Data excerpts:
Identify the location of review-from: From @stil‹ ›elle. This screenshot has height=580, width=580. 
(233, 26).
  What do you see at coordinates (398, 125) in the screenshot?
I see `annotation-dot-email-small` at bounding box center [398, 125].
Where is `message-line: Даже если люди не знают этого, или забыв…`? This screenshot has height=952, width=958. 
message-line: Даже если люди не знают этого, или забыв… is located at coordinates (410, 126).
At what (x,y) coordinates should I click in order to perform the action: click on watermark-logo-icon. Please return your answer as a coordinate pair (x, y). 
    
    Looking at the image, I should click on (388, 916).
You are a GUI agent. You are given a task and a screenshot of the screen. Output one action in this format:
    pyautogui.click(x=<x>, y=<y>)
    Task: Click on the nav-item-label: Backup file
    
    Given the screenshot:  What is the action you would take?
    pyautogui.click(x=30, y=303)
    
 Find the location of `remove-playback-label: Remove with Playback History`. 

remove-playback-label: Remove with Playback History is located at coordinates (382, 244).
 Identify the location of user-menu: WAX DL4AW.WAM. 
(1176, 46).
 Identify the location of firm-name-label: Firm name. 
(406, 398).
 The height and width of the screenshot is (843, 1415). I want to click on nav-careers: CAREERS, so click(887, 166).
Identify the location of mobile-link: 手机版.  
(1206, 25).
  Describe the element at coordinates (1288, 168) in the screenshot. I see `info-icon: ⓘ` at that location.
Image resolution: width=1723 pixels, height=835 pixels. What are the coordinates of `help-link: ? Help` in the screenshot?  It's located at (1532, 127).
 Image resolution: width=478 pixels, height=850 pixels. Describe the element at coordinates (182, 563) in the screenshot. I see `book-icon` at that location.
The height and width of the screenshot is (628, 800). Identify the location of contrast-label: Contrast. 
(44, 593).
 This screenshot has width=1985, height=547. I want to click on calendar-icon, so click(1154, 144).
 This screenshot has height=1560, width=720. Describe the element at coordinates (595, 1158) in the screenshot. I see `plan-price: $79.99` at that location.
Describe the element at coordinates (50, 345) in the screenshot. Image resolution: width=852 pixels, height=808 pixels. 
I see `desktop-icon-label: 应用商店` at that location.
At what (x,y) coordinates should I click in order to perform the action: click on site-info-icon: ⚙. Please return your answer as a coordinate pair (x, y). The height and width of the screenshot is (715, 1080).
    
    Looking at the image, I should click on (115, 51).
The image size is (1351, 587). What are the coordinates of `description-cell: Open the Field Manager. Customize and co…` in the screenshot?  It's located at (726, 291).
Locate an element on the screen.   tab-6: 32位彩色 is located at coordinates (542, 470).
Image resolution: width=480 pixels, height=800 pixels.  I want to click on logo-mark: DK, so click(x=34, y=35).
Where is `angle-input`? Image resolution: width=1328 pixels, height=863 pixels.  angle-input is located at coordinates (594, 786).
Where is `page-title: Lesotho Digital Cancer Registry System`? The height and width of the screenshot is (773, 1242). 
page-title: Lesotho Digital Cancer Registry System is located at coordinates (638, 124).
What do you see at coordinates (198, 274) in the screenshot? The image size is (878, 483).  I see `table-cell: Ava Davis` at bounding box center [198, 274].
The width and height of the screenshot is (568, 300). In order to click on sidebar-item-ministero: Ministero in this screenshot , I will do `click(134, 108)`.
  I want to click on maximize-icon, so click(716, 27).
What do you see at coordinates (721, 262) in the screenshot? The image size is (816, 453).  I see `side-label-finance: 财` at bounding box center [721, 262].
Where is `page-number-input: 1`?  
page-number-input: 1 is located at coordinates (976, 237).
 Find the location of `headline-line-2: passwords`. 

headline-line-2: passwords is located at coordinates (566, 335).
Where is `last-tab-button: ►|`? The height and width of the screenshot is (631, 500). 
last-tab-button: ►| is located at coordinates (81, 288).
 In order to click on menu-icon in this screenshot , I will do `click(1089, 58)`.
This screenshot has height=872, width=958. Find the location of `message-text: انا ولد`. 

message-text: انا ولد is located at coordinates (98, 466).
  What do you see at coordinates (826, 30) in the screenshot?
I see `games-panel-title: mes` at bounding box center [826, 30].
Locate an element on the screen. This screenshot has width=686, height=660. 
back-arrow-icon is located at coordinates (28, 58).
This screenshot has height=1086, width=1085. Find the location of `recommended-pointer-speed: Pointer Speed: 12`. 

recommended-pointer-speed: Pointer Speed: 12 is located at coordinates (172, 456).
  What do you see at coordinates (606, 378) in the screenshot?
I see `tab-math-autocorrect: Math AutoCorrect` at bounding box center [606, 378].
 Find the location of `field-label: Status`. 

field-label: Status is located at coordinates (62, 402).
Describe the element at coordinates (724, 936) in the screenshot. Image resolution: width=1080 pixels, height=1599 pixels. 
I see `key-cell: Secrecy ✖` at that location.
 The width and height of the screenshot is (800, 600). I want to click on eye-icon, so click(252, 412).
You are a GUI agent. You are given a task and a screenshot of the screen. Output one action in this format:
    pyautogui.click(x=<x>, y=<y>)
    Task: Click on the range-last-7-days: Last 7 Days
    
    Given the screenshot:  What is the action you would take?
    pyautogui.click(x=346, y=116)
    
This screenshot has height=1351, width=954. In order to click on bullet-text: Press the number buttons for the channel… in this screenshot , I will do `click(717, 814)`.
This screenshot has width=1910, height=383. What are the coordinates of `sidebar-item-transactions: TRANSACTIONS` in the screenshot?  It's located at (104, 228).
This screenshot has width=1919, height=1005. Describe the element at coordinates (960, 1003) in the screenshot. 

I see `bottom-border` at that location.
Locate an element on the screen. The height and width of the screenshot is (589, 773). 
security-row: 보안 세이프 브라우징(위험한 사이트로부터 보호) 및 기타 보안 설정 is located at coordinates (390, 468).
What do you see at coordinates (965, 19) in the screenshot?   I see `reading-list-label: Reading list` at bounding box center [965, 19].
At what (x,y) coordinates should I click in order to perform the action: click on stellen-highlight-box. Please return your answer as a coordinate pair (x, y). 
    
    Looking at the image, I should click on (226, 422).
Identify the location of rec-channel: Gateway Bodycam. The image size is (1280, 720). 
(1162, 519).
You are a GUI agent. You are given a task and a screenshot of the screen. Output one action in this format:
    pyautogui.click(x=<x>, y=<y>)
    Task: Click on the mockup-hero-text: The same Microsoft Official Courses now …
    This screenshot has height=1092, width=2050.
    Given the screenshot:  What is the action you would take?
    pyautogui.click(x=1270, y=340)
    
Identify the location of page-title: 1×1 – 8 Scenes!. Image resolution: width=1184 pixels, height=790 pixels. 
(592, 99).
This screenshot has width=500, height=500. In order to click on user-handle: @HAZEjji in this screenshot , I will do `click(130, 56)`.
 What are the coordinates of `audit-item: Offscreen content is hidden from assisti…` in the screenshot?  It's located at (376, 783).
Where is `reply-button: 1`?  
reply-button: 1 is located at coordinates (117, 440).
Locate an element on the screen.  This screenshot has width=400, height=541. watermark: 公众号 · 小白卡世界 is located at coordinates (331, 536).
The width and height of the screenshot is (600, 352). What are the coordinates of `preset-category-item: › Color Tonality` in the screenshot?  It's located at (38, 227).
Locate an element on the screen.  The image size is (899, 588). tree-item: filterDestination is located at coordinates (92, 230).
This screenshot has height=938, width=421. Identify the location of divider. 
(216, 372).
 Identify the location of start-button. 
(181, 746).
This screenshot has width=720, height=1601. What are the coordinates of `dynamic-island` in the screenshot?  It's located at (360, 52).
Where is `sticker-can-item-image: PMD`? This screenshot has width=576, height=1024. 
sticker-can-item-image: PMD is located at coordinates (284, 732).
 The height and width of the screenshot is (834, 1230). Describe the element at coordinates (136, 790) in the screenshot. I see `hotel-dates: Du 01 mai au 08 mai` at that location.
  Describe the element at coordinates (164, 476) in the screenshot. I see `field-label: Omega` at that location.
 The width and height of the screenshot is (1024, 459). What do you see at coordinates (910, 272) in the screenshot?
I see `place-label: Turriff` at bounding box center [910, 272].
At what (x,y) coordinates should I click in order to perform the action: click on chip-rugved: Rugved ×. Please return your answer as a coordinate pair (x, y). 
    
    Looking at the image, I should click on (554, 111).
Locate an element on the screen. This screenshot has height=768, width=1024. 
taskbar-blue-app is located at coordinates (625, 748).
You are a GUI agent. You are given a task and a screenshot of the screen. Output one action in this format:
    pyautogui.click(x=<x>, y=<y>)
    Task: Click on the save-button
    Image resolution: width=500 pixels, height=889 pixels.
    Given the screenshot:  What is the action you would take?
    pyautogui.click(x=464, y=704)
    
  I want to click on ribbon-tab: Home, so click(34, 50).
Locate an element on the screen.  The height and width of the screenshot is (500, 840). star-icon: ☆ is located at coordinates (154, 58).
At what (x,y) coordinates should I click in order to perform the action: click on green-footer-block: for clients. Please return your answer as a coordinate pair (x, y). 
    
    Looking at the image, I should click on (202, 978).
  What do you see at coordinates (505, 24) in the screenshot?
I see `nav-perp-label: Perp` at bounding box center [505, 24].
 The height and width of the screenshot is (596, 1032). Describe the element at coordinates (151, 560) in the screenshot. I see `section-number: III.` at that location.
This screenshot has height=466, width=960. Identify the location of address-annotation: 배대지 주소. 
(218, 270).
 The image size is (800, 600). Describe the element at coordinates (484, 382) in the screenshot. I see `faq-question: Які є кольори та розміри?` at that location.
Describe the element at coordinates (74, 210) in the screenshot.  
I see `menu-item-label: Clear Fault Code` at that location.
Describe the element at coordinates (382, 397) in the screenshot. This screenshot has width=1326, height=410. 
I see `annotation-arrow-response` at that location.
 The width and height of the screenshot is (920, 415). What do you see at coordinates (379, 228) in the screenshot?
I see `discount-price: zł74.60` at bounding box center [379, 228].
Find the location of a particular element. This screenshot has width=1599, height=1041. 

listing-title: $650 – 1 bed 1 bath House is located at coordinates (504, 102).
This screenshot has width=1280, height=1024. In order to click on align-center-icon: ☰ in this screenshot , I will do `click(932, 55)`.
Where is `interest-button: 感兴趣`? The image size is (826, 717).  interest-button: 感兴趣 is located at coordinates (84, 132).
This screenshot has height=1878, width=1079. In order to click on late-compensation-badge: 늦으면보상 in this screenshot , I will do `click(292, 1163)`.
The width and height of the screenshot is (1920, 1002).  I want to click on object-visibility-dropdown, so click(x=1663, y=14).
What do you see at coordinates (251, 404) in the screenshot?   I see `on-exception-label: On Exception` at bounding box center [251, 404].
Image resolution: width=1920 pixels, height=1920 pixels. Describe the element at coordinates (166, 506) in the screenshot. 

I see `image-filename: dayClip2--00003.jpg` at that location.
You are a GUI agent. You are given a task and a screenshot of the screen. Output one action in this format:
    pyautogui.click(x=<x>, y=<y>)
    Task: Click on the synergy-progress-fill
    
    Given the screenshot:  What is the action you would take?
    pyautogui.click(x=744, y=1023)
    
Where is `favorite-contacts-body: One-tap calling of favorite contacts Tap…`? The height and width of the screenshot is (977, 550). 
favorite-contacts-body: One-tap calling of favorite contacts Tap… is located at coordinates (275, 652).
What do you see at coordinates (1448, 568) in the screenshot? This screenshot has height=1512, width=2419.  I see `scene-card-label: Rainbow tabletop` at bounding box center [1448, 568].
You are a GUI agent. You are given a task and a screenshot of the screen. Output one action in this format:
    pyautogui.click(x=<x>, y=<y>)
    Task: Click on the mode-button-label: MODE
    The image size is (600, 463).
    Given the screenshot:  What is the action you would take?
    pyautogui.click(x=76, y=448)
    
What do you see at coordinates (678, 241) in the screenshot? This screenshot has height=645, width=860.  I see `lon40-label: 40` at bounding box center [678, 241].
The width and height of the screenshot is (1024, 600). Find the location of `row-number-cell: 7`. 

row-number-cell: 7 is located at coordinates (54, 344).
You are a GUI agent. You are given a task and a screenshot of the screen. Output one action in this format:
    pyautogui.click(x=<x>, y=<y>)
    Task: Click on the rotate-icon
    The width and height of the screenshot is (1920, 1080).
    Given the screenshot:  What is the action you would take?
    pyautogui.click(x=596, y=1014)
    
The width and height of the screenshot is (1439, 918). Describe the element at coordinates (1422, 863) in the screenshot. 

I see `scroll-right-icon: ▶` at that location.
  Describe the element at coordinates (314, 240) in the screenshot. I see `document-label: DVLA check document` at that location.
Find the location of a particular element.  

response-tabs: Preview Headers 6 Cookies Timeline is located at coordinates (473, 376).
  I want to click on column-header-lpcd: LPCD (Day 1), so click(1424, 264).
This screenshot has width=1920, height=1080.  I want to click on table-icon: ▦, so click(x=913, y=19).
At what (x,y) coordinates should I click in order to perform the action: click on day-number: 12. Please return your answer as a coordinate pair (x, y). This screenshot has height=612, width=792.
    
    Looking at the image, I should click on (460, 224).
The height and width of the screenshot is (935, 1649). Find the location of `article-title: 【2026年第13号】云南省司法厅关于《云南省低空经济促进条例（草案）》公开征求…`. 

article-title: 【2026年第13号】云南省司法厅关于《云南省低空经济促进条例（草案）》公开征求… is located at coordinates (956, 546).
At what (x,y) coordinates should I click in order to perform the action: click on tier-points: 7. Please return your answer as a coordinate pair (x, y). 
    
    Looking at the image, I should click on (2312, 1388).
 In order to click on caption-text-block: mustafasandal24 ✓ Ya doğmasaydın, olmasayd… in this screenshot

What you will do:
Rewrite the entries from the line containing "Describe the element at coordinates (724, 936)" through the line containing "The width and height of the screenshot is (800, 600).", changing "Describe" to "Identify" and leaving everything else as it is.

Answer to this problem:
Identify the element at coordinates (724, 936) in the screenshot. Image resolution: width=1080 pixels, height=1599 pixels. 
I see `key-cell: Secrecy ✖` at that location.
 The width and height of the screenshot is (800, 600). I want to click on eye-icon, so click(252, 412).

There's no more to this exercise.